There were many questions regarding retrieving data from database according to some predefined data set. Originally, it is done using sql statements similar to the following: 

SELECT col1,col2,col3...
  From tab1,tab2,tab3
  Where tab1.col1 in (:1, :2, :3, ...) ...;

That method was convenient till the list become quiet big. At some point Oracle restricted using lists of more then 1000 values. Error “ORA-01795: maximum number of expressions in a list is 1000″. The work around was to combine predicates using or condition, like this: 

SELECT col1,col2,col3...
  From tab1,tab2,tab3
  Where (tab1.col1 in (:1, :2, :3, ..., :1000) or tab1.col1 in (:1001, :1002 ...)) ...;

or

SELECT col1,col2,col3...
  From tab1,tab2,tab3
  Where (tab1.col1 in (:1, :2, :3, ..., :1000)) ...
 UNION ALL
  SELECT col1,col2,col3...
  From tab1,tab2,tab3
  Where (tab1.col1 in (:1001, :1002 ...)) ...
 UNION ALL ...;

Still the overall size of the query was limited and developers were free to run several queries to find final row set. This method called chunking. Of course, sorting and finding distinctive sets were on the shoulders of the developers. The other option was to set some table to contain the predefined set and subsequently use it in a statement like this: 

SELECT col1,col2,col3...
  From tab1,tab2,tab3
  Where tab1.col1 in (select driving_set_column from some_temp_table) ...;

Unfortunately, this solution involves slow operation of insertion data into a table.

In Oracle8i it become possible to use different technique – object types and casting them to a table structure. Like in following statement: 

SELECT col1,col2,col3...
  From tab1,tab2,tab3
  Where tab1.col1 in (select column_name from table(cast (some_collection as some_object_type))) ...;

Defining test methods and terms

Single test using SQL*Plus showed that parse/execution time to fill up a collection table exceeds all possible advantages, unless it is done using data from other database objects. It was decided not to pursue this path in the tests. Let’s see if JDBC would do it. I used JDBC driver from classes12.zip from Oracle distribution. Any given test would consist of multiple queries with equal size IN-LIST sets. Queries were fed to the server until all required values were processed. So, the total input size didn’t vary between tests, only IN-LIST set sizes. Input and output result sets were guarantied to be exactly the same in any given test. The test case for collections was using two additional PL/SQL procedures to put data into it. Data binding was done using ARRAY class. Resulting times included time spent to call those procedures.

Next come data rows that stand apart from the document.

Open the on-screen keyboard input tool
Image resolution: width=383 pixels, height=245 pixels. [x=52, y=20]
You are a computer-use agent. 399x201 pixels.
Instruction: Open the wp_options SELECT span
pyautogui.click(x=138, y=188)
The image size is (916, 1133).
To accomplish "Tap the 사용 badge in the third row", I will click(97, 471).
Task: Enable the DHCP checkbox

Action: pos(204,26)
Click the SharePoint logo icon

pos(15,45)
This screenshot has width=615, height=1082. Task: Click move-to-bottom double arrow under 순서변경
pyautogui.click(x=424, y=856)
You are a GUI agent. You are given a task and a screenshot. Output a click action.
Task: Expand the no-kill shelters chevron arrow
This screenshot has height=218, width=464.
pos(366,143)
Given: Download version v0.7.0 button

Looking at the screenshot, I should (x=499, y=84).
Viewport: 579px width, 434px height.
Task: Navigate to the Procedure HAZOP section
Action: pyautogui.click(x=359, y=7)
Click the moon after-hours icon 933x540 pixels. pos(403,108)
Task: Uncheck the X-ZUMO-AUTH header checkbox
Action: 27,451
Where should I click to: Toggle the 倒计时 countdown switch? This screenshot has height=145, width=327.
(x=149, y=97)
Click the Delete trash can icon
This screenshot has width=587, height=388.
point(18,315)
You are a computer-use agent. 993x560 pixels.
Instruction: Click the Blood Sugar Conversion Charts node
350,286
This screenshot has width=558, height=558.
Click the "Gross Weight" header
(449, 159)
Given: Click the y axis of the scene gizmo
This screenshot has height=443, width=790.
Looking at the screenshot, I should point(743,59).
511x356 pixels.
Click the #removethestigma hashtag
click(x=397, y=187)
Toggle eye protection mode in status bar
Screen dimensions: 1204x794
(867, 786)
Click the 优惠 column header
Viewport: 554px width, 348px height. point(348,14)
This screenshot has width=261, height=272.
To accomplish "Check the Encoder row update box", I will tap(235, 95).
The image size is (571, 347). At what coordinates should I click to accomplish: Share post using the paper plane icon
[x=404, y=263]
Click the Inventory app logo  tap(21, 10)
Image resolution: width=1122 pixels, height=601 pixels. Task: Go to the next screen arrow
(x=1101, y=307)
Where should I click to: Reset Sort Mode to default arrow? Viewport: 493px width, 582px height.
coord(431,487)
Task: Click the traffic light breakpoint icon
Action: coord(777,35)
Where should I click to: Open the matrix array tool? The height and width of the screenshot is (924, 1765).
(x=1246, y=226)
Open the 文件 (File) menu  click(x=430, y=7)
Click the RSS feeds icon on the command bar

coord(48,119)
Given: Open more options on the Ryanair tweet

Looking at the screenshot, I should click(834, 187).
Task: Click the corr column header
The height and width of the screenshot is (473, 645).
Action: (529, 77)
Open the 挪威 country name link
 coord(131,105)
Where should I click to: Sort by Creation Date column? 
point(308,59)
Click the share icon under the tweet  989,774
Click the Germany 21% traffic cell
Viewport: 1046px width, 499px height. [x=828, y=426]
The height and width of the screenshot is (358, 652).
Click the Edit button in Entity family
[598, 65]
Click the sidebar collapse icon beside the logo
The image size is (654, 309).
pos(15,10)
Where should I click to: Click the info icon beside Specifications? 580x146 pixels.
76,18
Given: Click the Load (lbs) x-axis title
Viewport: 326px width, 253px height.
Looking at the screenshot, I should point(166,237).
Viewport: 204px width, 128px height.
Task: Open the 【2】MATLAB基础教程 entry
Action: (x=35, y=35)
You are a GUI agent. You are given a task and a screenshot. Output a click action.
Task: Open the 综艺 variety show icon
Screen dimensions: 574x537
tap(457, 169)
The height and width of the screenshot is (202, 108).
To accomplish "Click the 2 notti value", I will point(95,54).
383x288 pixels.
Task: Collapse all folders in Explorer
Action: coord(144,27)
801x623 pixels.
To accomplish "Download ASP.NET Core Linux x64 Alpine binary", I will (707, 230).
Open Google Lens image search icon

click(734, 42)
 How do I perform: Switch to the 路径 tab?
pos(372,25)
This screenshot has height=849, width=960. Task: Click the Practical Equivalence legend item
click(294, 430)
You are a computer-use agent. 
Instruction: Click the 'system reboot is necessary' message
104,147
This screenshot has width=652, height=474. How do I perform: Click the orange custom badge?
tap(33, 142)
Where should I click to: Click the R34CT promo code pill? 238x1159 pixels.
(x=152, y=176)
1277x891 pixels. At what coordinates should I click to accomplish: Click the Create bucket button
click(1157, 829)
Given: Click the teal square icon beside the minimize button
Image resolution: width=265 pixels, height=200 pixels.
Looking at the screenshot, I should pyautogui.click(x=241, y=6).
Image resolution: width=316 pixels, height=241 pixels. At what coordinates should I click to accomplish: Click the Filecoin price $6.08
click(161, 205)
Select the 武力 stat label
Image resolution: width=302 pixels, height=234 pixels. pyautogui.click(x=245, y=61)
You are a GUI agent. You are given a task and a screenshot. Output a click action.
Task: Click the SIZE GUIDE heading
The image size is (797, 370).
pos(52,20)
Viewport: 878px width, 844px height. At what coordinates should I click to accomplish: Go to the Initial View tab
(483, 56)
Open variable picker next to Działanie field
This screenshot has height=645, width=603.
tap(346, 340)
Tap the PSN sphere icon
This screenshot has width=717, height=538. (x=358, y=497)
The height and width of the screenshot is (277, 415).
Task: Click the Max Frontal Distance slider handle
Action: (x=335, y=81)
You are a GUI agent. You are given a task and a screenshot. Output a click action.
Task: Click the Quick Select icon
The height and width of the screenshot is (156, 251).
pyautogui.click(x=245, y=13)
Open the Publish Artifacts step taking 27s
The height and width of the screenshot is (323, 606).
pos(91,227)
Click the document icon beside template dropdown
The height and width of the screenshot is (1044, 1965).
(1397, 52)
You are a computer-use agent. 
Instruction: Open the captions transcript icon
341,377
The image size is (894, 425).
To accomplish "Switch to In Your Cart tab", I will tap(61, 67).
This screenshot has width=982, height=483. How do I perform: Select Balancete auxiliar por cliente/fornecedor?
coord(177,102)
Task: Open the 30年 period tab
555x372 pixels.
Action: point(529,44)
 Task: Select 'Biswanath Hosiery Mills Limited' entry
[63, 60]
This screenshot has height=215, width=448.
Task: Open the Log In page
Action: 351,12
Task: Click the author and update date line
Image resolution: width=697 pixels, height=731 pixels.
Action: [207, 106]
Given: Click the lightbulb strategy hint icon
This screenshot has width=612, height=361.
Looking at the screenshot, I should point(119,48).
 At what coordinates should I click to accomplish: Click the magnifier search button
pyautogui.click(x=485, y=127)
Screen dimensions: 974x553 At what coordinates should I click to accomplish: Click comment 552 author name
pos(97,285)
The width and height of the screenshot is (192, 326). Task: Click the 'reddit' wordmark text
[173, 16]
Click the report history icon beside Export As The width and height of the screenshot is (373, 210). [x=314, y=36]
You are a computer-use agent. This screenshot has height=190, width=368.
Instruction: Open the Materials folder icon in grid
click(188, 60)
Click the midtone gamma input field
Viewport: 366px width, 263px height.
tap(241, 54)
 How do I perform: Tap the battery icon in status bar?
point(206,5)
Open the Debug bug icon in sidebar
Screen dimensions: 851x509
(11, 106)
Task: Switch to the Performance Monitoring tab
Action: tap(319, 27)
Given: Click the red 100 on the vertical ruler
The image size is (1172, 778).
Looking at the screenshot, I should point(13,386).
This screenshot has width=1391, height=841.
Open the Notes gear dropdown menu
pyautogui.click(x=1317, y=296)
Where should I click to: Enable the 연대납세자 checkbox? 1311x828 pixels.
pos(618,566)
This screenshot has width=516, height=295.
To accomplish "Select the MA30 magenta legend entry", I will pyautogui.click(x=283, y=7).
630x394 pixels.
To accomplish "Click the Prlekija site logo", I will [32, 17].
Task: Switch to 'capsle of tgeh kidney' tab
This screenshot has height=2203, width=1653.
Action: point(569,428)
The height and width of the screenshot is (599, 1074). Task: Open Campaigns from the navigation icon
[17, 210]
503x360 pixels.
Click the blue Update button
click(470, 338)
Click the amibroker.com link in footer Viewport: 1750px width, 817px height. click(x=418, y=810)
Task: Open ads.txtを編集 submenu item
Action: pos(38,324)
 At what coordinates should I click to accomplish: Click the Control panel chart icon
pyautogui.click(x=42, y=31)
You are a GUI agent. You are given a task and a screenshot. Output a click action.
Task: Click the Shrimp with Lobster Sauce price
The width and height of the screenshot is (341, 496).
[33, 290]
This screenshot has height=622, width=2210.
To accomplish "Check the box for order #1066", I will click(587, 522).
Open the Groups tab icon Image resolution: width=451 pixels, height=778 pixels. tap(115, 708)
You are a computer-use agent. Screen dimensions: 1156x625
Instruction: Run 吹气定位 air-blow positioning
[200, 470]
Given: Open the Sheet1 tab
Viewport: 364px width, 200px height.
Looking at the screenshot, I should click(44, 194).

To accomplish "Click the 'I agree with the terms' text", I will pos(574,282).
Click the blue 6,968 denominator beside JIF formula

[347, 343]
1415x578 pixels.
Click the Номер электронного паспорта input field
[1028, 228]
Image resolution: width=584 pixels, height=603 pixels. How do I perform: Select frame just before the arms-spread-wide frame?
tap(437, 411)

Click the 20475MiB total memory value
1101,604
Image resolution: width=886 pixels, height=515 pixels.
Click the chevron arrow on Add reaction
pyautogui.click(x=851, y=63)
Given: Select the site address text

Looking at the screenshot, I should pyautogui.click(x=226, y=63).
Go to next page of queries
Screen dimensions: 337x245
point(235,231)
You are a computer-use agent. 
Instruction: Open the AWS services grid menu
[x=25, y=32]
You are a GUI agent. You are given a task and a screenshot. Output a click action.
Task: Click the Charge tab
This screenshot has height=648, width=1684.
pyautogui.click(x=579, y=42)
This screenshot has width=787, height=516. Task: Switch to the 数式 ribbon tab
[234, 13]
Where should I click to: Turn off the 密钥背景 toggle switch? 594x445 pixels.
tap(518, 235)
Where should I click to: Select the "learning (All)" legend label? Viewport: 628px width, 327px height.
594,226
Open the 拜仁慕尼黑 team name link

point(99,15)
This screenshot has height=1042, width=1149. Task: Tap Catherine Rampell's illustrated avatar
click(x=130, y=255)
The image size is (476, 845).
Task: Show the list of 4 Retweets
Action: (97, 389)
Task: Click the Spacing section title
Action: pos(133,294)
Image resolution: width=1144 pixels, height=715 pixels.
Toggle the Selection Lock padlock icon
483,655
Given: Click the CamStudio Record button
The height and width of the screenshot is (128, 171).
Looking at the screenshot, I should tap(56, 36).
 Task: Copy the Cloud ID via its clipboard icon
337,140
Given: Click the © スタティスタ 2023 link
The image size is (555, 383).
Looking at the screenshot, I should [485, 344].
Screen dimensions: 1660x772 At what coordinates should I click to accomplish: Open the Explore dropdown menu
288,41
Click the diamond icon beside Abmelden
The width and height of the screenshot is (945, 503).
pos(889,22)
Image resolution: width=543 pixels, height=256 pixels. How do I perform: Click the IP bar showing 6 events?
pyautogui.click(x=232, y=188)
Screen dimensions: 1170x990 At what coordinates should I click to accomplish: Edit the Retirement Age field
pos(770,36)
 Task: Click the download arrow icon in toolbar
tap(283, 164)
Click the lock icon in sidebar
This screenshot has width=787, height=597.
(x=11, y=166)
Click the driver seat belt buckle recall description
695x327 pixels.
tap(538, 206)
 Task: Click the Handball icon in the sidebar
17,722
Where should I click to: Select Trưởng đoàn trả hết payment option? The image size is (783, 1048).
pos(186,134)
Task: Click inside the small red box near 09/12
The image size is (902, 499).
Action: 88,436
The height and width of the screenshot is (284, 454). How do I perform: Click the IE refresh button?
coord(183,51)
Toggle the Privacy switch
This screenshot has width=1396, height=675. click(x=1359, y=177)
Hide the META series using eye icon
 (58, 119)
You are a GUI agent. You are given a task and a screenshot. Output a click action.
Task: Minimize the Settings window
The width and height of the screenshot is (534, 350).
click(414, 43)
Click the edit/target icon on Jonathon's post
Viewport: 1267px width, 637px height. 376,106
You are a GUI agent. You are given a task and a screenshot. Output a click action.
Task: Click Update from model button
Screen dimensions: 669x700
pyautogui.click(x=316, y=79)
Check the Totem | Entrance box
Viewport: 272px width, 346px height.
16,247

Obviously, type of cursor sharing would change the test outcome. Thus, tests were done with both exact and similar cursor sharing parameter. There were four sets of tests: generic IN-LIST with similar and exact cursor sharing and object type IN-LISTS with similar and exact cursor sharing. IN-LIST set sizes were chosen to be 10, 20, 40, 60, 80, 100, 200, 400, 800, 1000, 2000, 4000, 20000, 40000.Prefix for generic IN-LISTs with similar cursor sharing will be G-SIM; for generic IN-LISTs with exact cursor sharing – G-EX; for object type IN-LISTs with similar cursor sharing T-SIM and T-EX for object type IN-LISTs with exact cursor sharing, where suffix is a size of IN-LIST in a single query.In each test there was I/O wait time that was ignored. It represents disc access time and is not helpful when hard disk speed was not constant and was affected by multiple factors. The number of blocks read in one test proven to be virtually same. Hence, possible disc speed fluctuation between tests can be substructed and ignored for the further analysis.

Results

Execution time minus I/O time:
 

+-----------------------------------------------------------+
|                IN-LIST               |                    |
+--------------------------------------+     COLLECTION     |
|      Similar      |       Exact      |                    |
+-------------------+------------------+--------------------+
| G-SIM_10     7.80 | G-EX_10   22.65  |    T-EX_10   13.69 |
| G-SIM_20     6.65 | G-EX_20   14.58  |    T-EX_20    8.96 |
| G-SIM_40     5.98 | G-EX_40   10.28  |    T-EX_40    6.72 |
| G-SIM_60     5.69 | G-EX_60    8.96  |                    |
| G-SIM_80     5.68 | G-EX_80    8.56  |    T-EX_80    5.80 |
| G-SIM_100    5.53 | G-EX_100   8.72  |    T-EX_100   5.27 |
| G-SIM_200    5.64 | G-EX_200   7.76  |    T-EX_200   5.08 |
| G-SIM_400    9.46 | G-EX_400   8.72  |    T-EX_400   4.96 |
| G-SIM_800   10.30 | G-EX_800  10.89  |    T-EX_800   4.95 |
| G-SIM_1000  13.28 | G-EX_1000 11.78  |    ...             |
| G-SIM_1500  28.90 | ...              |    ...             |
| G-SIM_2000  41.68 | G-EX_2000 17.90  |    T-EX_2000  4.83 |
| G-SIM_4000 347.69 | G-EX_4000 30.90  |    T-EX_4000  4.65 |
| ...               |                  |    T-EX_20000 4.76 |
+-----------------------------------------------------------+

Analysis

Let’s see how to use these results and what the obstacles are and where to watch out for reefs. As one can see the results greatly depends on the cursor sharing mode. The mechanism of sharing cursors between queries is based on the similarity of a query text source. If exact sharing is used then the query text should have exact match in shared pool to make sharing possible. “Similar cursor sharing” is possible if queries differ only in literal values. Precisely, number of IN-LIST members in our subject query should be the same only their values can vary. Oracle then separates those literals from the query internally rewriting it to use bind place holders.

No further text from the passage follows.